A reserva fora feita para o dia seguinte. À noite, acordou, sentou-se empertigado na cama, o suor pingando do corpo torturado, enquanto onda de náusea culpa e arrependimentos rolavam sobre ele como um maremoto surreal.
O médico foi chamado e a causa do mal estar seria uma recorrente angina, a qual já o tinha levado a uma internação anterior, não poderia sofrer qualquer tipo de emoções fortes, se quisesse ter uma vida mais longa. Viajou assim mesmo, levando consigo medicamentos para serrem usados em caso de uma nova angina.
Já em Amsterdam, a noite, apesar de morna, não começou tão bem. Sentia um ardor no peito e uma dor ardida lhe corria do braço esquerdo até a carótida. Reagiu à dor lancinante, tinha de encontrar Erioneto, nem que fosse a última coisa que fizesse em sua existência. Tomou os medicamentos e repousou.
Naquela noite, Rodrigo dormiu aos sobressaltos, pois as imagens continuavam a golpeá-lo como ondas implacáveis contra um rochedo.
Pouco antes do nascer do sol, por fim, levantou, entorpecido, à deriva num mundo subitamente sem significado.
— Se aprendi uma coisa na vida, foi que usar a violência para resolver um problema sempre cria um problema ainda maior — pensou.

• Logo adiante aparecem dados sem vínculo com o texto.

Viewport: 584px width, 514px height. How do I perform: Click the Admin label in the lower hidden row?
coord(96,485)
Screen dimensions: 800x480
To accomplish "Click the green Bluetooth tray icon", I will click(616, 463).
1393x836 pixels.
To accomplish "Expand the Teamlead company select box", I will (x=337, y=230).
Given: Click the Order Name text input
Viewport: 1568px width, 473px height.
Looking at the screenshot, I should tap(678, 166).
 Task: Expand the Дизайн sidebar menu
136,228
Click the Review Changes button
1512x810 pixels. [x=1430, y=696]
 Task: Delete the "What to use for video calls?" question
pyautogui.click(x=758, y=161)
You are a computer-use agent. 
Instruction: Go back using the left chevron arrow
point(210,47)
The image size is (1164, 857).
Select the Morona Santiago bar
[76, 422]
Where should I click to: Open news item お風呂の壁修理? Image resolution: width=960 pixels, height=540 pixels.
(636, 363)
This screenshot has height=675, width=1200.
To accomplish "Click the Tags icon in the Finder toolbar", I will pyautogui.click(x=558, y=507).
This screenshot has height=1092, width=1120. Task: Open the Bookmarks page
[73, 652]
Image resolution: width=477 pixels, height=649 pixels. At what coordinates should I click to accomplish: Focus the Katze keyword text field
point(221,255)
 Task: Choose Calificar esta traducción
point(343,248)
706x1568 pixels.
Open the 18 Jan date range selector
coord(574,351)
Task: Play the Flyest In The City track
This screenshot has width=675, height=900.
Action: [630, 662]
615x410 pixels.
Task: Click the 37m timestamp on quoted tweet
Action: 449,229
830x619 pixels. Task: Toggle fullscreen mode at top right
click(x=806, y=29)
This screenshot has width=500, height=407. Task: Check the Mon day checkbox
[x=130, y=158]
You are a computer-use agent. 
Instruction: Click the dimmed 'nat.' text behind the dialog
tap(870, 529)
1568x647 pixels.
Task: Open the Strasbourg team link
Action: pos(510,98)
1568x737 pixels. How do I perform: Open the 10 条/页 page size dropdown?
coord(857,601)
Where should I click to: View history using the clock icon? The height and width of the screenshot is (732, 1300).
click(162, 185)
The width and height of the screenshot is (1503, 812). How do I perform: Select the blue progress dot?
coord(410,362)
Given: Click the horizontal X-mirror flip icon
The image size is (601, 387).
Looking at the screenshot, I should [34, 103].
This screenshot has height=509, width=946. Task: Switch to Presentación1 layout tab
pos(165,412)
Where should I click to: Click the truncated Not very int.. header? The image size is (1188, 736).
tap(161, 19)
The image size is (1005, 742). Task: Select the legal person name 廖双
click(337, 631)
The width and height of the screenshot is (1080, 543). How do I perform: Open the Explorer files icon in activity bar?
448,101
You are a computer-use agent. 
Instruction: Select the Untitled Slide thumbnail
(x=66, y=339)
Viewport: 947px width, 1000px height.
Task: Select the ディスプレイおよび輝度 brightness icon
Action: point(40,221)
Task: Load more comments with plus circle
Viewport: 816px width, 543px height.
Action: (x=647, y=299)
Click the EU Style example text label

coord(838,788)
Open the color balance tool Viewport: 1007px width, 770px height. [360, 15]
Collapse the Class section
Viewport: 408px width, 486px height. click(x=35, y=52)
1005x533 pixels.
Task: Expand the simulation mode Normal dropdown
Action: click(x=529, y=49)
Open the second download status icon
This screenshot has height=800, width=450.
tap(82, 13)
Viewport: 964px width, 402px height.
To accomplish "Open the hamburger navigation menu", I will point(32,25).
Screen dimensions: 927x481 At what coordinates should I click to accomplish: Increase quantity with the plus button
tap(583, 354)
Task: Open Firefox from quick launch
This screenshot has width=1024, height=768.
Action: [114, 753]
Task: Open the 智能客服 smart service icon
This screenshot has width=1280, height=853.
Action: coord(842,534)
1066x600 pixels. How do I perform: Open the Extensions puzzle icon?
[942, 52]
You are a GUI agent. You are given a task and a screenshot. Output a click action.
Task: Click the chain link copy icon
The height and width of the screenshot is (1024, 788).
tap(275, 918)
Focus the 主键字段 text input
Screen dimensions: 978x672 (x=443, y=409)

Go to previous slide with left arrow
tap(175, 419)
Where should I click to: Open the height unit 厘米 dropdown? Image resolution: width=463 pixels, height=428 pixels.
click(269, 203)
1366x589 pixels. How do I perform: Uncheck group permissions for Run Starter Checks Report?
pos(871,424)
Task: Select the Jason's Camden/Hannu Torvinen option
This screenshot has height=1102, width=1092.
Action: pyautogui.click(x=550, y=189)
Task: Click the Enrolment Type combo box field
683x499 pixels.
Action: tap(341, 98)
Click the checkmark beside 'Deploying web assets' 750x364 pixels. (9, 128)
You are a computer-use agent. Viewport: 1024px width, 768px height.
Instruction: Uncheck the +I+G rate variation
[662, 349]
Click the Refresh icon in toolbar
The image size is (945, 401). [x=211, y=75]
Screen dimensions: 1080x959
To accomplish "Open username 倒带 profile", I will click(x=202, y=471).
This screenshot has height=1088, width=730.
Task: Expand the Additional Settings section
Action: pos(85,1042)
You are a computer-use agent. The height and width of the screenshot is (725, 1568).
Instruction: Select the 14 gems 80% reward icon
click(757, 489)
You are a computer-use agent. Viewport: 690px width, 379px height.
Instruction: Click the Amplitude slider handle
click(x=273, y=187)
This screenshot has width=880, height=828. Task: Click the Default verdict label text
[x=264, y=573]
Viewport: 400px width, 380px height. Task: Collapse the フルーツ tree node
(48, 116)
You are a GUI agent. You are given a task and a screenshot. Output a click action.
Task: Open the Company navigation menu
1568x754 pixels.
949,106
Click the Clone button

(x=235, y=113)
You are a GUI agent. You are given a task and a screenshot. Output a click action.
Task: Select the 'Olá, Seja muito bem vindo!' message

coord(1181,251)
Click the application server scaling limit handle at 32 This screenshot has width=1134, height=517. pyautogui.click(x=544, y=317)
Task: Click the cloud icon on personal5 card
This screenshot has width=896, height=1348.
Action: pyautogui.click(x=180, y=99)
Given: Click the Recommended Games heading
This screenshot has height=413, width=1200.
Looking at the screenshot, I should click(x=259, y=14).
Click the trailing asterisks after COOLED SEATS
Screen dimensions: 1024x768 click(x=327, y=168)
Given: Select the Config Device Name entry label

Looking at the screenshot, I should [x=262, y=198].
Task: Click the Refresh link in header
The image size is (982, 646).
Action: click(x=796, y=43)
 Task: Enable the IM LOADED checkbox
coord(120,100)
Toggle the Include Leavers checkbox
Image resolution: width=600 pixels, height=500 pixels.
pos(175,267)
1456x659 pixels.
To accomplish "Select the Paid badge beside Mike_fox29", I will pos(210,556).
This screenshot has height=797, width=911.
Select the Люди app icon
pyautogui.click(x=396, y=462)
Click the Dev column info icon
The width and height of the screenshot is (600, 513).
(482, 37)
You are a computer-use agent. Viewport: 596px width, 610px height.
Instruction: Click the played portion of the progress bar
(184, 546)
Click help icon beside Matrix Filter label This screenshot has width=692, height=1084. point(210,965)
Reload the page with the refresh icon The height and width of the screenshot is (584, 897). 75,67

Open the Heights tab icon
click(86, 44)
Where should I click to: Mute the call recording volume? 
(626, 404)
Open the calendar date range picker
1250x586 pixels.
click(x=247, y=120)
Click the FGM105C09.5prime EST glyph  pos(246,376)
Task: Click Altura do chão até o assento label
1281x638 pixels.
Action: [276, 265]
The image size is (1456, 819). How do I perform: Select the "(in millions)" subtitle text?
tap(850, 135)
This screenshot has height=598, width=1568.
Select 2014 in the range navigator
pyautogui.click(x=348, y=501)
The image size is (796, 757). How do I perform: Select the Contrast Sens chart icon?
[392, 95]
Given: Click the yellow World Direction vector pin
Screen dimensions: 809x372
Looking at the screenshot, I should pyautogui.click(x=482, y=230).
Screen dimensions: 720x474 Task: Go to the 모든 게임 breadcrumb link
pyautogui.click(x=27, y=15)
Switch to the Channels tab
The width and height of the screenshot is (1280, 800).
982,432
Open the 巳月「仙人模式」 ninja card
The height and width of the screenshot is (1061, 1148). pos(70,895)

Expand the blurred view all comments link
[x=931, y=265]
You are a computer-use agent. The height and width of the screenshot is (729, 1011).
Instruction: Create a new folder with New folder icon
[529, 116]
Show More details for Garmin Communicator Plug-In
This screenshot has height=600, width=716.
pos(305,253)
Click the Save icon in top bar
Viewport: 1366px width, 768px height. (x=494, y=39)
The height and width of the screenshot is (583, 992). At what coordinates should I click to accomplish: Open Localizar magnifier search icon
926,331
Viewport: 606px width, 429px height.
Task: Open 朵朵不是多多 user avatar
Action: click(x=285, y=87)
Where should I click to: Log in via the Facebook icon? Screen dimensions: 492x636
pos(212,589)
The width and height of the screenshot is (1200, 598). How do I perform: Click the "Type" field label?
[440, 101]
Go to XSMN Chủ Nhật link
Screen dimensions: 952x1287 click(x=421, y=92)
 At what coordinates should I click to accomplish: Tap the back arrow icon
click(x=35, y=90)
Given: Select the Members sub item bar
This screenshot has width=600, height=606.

Respirando fundo soltando o ar lentamente, acalmou-se.
Pegou o envelope que trouxera na mala, olhou-o e o colocou no bolso do casaco.
Tomou um táxi no estacionamento do hotel e disse em inglês ao motorista, alcançando-lhe um pedaço de papel. Leve-me nessa empresa. O homem pegou o papel, olhou atentamente e respondeu em inglês.
— Essa empresa é muito grande, tem várias sedes, posso levá-lo a sede de Amsterdam.
— Faça isso por favor.
O veículo andou por grandes rodovias e auto-estradas, até estacionar a frente de um grande prédio. Logo Rodrigo o reconheceu pela descrição que lhe fizera Marsal.
— É aqui mesmo, muito obrigado.
Desceu, pagou a corrida, embora fosse um homem experiente e a costumado a fortes emoções, se encontrava frágil e assustado com fosse um adolescente a enfrentar o pai da primeira namorada. Nesse estado de torpor, dirigiu-se a secretária e falando em inglês lhe disse:
— Estou procurando o senhor Erioneto.
— A quem devo anunciar?
— Rodrigo Salzano — alcançando-lhe um cartão de visita.
A secretária pegou o cartão e se dirigiu a um dos escritórios.
— Com licença Doutor Erioneto — Alcançando-lhe o cartão — este senhor está a sua procura.
— Erioneto pegou o cartão e leu mentalmente — Rodrigo Salzano o homem que fora seu algoz, que o sujeitou a comer do lixo e a perambular como um mendigo por dois anos, pelas ruas de Amsterdã. O que quereria, o que pretenderia. Não o receberei, não será bom para vê-lo, talvez não me contenha e o agrida.
— Mande-o entrar — respondeu à moça.
— Por aqui, por favor.
Ela abriu a porta do escritório e convidou-o a entrar. E, logo fechou a porta as suas costas.
Erioneto estava ali a sua frente e de costas para ele. Certamente não o queria ver.
— Erioneto! Não sei o que devo dizer, mas, asseguro-lhe que estou arrependido de tudo que fiz a você e a Melissa.